Two of the industry’s leading hard drive makers announced Wednesday that they are teaming up to create a new company that will produce more than 50 million hard drives per year.

Maxtor Corp. and Quantum Corp's hard drive business will now become just Maxtor Corp. in the all-stock transaction, valued at about $2.3 billion. Michael A. Brown, chairman and chief executive officer of Quantum, said during a conference call that the new Maxtor is “going to be the premier drive company in the industry.”

Maxtor’s current president and CEO, Mike Cannon, will head up the new corporation, and Brown will join the company's board of directors. Cannon estimated that it would take about 18 months to complete the integration, and said that he foresees a 10 percent reduction in workforce because of the reshuffling.

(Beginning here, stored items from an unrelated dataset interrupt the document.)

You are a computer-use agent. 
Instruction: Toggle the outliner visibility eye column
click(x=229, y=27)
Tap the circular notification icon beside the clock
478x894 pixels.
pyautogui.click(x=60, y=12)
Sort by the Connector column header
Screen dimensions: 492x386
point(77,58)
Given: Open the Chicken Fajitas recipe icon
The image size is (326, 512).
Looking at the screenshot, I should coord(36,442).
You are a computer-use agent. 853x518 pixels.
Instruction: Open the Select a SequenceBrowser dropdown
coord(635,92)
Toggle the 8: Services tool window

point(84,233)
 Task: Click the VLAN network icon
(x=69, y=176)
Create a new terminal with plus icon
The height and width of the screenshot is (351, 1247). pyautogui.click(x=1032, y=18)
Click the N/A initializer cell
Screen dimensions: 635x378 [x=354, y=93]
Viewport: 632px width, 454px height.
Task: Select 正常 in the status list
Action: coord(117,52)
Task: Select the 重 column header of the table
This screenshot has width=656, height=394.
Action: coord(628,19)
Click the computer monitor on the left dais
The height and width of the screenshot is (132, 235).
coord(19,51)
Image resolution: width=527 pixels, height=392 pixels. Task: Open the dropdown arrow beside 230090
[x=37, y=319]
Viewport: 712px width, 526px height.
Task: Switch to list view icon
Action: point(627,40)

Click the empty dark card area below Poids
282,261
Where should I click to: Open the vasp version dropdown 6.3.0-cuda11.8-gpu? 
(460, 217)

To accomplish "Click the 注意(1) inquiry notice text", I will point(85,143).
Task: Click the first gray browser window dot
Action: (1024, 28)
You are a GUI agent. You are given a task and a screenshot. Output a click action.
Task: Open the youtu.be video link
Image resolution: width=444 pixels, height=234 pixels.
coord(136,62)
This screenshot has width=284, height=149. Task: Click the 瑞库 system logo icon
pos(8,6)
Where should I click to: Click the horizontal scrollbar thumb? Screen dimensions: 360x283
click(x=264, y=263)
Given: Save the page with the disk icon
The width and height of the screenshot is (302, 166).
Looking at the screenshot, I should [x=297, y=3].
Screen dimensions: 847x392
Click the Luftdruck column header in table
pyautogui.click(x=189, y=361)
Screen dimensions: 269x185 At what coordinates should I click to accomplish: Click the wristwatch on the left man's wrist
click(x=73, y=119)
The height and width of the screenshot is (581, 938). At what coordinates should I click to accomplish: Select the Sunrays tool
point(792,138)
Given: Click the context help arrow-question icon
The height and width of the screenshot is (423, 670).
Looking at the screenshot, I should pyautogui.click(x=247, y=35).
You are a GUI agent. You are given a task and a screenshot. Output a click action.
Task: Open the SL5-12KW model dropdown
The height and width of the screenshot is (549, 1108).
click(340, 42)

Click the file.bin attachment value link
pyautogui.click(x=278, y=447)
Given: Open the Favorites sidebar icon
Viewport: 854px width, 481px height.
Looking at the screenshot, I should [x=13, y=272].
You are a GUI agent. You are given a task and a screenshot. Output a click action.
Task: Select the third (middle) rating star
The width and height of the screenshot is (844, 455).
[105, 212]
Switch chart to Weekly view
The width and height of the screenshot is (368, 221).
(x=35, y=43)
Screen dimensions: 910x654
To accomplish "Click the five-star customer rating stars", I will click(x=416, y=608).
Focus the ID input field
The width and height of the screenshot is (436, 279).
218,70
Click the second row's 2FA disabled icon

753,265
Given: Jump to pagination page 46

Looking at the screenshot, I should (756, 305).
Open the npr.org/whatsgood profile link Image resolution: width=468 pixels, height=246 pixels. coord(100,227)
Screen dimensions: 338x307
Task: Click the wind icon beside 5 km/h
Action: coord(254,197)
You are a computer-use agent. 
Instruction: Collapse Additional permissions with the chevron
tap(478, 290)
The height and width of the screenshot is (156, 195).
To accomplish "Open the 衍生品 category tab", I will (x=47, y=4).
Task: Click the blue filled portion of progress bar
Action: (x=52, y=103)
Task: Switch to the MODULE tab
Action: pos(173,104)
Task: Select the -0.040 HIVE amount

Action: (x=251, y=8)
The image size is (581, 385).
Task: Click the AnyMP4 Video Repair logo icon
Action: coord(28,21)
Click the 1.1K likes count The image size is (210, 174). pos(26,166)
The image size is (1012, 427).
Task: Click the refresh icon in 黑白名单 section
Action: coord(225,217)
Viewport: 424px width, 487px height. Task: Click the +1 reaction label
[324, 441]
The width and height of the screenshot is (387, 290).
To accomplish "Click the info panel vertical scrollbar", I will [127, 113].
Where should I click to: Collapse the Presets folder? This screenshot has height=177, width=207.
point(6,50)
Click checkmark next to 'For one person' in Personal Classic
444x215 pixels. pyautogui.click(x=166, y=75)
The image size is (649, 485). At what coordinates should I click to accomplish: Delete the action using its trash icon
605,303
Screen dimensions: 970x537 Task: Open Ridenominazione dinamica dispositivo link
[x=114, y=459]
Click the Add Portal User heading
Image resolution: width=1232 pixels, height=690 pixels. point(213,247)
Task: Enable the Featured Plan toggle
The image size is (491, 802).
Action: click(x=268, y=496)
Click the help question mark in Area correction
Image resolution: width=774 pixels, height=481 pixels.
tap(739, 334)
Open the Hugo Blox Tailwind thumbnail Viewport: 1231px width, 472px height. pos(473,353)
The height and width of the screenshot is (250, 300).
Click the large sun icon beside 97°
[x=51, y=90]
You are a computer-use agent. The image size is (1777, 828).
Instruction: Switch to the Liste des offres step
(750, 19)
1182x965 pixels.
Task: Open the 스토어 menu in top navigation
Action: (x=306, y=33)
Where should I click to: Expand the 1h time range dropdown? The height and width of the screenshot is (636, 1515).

The boards of directors of both companies unanimously agreed to the merger, in which Quantum's Hard Disk Drive Group (HDD) stockholders will receive 1.52 shares of Maxtor common stock for every share of HDD common stock they own.

The remaining parts of Quantum’s storage business, including their market, leading DLT tape line will remain a separate company, called “Quantum.” Although Quantum’s SuperDLT tape line has exploited synergies from the hard drive business, desktop hard drives and enterprise-scale tape systems can be significantly different markets. Brown will remain the head of the revamped Quantum.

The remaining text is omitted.